[Data to examine — start]

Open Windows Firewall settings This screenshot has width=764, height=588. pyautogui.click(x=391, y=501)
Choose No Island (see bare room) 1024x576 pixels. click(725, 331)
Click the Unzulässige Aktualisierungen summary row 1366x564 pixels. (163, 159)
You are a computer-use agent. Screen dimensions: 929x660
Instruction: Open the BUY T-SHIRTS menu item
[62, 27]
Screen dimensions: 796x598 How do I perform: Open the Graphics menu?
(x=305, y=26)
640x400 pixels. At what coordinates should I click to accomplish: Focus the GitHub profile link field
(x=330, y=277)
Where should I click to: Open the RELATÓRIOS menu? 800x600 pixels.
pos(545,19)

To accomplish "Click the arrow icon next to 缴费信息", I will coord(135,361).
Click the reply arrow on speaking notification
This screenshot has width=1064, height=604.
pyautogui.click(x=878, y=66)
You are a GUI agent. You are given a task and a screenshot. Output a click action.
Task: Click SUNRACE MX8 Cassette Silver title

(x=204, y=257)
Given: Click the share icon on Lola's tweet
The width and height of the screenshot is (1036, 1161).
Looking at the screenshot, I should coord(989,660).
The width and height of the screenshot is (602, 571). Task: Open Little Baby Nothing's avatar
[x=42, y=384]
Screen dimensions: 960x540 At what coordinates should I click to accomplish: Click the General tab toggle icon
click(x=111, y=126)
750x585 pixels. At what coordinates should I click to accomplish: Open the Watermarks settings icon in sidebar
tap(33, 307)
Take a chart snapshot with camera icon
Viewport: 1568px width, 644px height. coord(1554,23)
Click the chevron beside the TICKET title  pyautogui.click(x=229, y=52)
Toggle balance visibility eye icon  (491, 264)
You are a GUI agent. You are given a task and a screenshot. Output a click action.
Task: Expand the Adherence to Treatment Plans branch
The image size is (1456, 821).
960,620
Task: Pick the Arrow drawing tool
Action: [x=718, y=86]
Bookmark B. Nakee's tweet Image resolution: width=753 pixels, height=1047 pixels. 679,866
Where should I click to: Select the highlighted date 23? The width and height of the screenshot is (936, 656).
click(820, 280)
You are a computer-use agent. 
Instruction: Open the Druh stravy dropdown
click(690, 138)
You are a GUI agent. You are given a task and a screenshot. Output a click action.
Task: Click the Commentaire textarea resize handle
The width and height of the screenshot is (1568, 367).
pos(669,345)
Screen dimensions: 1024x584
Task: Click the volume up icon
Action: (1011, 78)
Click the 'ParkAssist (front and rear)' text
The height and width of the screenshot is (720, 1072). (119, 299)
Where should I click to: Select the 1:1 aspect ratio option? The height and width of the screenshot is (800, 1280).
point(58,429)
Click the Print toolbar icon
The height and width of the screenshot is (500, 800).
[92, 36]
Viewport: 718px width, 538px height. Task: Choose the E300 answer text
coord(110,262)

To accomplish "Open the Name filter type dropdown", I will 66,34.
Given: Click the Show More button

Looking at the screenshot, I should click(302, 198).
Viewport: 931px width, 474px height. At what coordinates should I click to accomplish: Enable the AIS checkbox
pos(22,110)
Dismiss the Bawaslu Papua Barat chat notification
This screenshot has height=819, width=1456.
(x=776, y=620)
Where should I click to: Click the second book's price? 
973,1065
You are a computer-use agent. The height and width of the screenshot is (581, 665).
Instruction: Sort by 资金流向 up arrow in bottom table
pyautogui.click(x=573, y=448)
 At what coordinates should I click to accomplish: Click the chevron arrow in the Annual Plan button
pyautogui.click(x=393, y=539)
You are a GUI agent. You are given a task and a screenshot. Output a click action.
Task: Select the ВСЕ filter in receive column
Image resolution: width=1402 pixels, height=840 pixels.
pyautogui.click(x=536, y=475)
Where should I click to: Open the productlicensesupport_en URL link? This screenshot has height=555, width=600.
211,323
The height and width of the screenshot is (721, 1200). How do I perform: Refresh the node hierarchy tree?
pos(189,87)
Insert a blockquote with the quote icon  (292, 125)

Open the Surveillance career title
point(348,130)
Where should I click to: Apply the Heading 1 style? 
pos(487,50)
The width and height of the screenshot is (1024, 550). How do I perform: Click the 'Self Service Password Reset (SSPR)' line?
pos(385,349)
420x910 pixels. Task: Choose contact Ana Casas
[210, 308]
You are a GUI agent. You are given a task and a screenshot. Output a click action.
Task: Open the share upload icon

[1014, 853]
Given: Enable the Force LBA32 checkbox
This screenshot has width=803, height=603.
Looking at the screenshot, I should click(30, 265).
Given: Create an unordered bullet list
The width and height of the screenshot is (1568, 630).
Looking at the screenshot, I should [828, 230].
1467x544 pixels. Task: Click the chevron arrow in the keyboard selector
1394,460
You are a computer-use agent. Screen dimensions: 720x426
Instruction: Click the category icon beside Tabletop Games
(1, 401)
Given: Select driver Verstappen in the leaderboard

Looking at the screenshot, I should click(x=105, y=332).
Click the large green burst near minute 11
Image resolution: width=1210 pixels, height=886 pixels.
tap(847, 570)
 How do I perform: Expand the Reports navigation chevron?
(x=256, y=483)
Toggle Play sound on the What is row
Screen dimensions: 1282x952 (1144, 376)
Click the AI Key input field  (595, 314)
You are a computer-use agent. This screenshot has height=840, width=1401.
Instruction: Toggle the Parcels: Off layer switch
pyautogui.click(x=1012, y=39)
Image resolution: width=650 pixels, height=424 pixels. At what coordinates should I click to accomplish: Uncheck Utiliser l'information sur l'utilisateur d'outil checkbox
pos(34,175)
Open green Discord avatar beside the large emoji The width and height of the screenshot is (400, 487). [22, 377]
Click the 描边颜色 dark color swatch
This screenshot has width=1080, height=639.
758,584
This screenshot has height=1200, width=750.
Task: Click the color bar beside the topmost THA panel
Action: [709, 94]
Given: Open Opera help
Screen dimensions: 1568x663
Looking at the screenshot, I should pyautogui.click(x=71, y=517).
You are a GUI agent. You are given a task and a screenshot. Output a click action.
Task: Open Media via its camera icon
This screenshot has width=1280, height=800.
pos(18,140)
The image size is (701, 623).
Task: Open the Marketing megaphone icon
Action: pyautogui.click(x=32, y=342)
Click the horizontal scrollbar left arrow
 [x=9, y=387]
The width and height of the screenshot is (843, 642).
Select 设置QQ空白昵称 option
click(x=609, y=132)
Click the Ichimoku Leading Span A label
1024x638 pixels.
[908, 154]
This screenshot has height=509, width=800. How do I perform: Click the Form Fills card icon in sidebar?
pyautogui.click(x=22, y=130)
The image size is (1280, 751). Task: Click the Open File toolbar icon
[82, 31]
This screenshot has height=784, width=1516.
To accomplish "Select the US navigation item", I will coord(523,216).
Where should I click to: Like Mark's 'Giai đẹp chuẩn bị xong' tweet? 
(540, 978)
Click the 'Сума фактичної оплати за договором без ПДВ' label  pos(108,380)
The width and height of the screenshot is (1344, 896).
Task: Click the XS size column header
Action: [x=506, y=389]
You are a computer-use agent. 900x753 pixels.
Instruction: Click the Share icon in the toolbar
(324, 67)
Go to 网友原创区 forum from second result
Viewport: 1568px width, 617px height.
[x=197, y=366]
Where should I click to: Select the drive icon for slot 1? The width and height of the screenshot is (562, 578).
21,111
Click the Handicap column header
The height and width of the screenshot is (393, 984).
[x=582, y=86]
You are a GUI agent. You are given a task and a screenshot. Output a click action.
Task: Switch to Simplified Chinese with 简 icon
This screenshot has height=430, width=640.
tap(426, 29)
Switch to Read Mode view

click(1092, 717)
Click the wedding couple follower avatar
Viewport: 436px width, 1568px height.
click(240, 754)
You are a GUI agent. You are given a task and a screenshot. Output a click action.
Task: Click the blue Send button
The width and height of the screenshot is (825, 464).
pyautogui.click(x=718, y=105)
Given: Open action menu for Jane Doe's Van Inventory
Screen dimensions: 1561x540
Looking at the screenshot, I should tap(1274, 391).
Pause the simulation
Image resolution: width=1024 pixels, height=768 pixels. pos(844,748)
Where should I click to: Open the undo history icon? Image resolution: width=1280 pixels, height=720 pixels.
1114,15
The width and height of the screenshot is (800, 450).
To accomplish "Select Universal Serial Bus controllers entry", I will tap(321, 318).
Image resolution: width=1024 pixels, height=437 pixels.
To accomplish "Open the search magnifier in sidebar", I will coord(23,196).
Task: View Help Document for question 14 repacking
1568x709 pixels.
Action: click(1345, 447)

[Data to examine — finish]

Aim of the exercise -
Where a line of the records holds the word "computer", copy that line.

Solution for this exercise -
You are a computer-use agent. Screen dimensions: 929x660
You are a computer-use agent. 
You are a computer-use agent. The height and width of the screenshot is (581, 665).
You are a computer-use agent. Screen dimensions: 720x426
You are a computer-use agent. This screenshot has height=840, width=1401.
You are a computer-use agent. 900x753 pixels.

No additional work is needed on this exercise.